I am trying to get some sense of the new l2 cache compression feature on a100 chips. The issue is ncu doesn’t show any compression success on the cudaCompressibleMemory SDK sample. The saxpy kernel is run twice for compressible and non-compressible cases. I don’t observe l2 compression on either case. Am I missing anything? I attached the detail of my setup. Thanks in advance!
+-----------------------------------------------------------------------------+
| NVIDIA-SMI 450.80.02 Driver Version: 450.80.02 CUDA Version: 11.0 |
|-------------------------------+----------------------+----------------------+
| GPU Name Persistence-M| Bus-Id Disp.A | Volatile Uncorr. ECC |
| Fan Temp Perf Pwr:Usage/Cap| Memory-Usage | GPU-Util Compute M. |
| | | MIG M. |
|===============================+======================+======================|
I am using 11.0 both for toolkit and cuda-samples. The ncu commands I am using are:
ncu -f -o compress-saxpy --kernel-id ::saxpy: --set full ./cudaCompressibleMemory
GPU Device 0: "Ampere" with compute capability 8.0
Generic memory compression support is available
Running saxpy on 167772160 bytes of Compressible memory
==PROF== Profiling "saxpy": 0%....50%....100% - 42 passes
Running saxpy with 216 blocks x 1024 threads = 1669.388 ms 0.000 TB/s
Running saxpy on 167772160 bytes of Non-Compressible memory
==PROF== Profiling "saxpy": 0%....50%....100% - 41 passes
Running saxpy with 216 blocks x 1024 threads = 1042.250 ms 0.000 TB/s
NOTE: The CUDA Samples are not meant for performance measurements. Results may vary when GPU Boost is enabled.

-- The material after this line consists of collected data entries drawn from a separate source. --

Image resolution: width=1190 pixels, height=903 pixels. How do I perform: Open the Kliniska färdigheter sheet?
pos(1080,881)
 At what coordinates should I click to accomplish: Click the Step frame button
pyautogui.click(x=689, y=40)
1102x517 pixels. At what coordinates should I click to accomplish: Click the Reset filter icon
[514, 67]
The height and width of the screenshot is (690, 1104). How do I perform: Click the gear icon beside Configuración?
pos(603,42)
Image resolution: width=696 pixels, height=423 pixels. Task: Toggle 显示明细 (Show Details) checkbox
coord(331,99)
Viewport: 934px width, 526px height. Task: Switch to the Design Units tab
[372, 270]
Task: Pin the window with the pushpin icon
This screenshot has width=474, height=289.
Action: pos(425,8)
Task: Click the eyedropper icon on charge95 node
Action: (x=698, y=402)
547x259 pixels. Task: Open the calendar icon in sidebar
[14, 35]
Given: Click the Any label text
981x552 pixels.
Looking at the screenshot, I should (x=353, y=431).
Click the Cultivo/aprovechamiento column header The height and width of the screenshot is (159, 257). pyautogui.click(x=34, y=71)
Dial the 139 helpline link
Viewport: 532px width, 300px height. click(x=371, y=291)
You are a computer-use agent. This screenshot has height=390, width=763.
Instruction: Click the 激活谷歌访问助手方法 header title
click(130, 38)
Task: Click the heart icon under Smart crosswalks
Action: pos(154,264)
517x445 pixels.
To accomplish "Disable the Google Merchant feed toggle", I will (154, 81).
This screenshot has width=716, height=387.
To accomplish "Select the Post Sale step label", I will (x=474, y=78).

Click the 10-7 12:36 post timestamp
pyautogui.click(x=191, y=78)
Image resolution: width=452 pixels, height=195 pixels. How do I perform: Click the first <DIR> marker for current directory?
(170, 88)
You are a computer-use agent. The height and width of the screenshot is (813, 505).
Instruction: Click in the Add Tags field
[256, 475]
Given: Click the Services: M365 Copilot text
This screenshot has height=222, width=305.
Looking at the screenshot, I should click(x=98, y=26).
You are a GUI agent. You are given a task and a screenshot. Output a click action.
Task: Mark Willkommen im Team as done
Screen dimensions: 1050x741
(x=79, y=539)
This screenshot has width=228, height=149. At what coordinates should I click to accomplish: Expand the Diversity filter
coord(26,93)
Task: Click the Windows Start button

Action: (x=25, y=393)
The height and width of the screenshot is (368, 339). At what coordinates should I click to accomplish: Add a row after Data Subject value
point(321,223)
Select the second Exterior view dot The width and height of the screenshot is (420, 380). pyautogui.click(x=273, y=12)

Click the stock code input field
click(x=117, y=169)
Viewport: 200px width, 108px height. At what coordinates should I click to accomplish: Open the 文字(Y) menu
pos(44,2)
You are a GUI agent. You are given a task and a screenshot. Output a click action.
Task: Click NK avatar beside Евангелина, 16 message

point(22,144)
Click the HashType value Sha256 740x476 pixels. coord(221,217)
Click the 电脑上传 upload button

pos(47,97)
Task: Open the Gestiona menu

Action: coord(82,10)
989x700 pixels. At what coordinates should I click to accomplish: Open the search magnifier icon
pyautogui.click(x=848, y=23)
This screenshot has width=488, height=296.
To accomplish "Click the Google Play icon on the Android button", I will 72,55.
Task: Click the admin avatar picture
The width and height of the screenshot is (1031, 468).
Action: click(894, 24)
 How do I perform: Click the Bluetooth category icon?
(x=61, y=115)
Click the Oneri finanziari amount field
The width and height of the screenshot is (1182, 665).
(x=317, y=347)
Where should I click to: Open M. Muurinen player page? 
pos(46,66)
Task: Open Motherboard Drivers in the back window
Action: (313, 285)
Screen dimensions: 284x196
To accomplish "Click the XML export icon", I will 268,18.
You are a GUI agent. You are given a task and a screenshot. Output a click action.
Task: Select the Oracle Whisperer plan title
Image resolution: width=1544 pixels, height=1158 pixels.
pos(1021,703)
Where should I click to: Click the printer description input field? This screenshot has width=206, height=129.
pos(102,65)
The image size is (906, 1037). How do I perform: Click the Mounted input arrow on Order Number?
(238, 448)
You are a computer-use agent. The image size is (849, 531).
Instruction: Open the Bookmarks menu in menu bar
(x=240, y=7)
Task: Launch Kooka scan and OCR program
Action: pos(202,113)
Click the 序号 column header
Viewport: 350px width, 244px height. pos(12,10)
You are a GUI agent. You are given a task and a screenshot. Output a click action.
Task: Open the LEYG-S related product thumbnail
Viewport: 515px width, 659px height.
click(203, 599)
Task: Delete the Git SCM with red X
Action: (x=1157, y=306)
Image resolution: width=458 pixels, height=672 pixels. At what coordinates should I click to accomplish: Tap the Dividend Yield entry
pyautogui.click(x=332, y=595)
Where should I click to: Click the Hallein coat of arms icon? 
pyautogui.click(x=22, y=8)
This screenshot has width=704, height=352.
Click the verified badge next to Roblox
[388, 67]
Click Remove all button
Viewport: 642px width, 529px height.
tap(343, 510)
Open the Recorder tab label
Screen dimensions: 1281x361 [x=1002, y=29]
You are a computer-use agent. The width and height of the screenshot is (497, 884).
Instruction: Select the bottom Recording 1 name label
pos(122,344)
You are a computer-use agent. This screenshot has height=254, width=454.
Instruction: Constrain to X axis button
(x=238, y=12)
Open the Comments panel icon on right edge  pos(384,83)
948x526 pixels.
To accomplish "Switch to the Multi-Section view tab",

==PROF== Disconnected from process 3929706
ncu --import compress-saxpy.ncu-rep | grep “L2 Compression”
L2 Compression Ratio 0
L2 Compression Success Rate % 0
L2 Compression Ratio 0
L2 Compression Success Rate % 0
Can someone comment on this? I am just wondering if l2 cache compression works under the current hardware/software combination. How can I definitively confirm compression actually takes place? Does nsight compute correctly reflect compression status? Thanks!
i use the nvidia cudasample to test this metrics ,i also get 0 result.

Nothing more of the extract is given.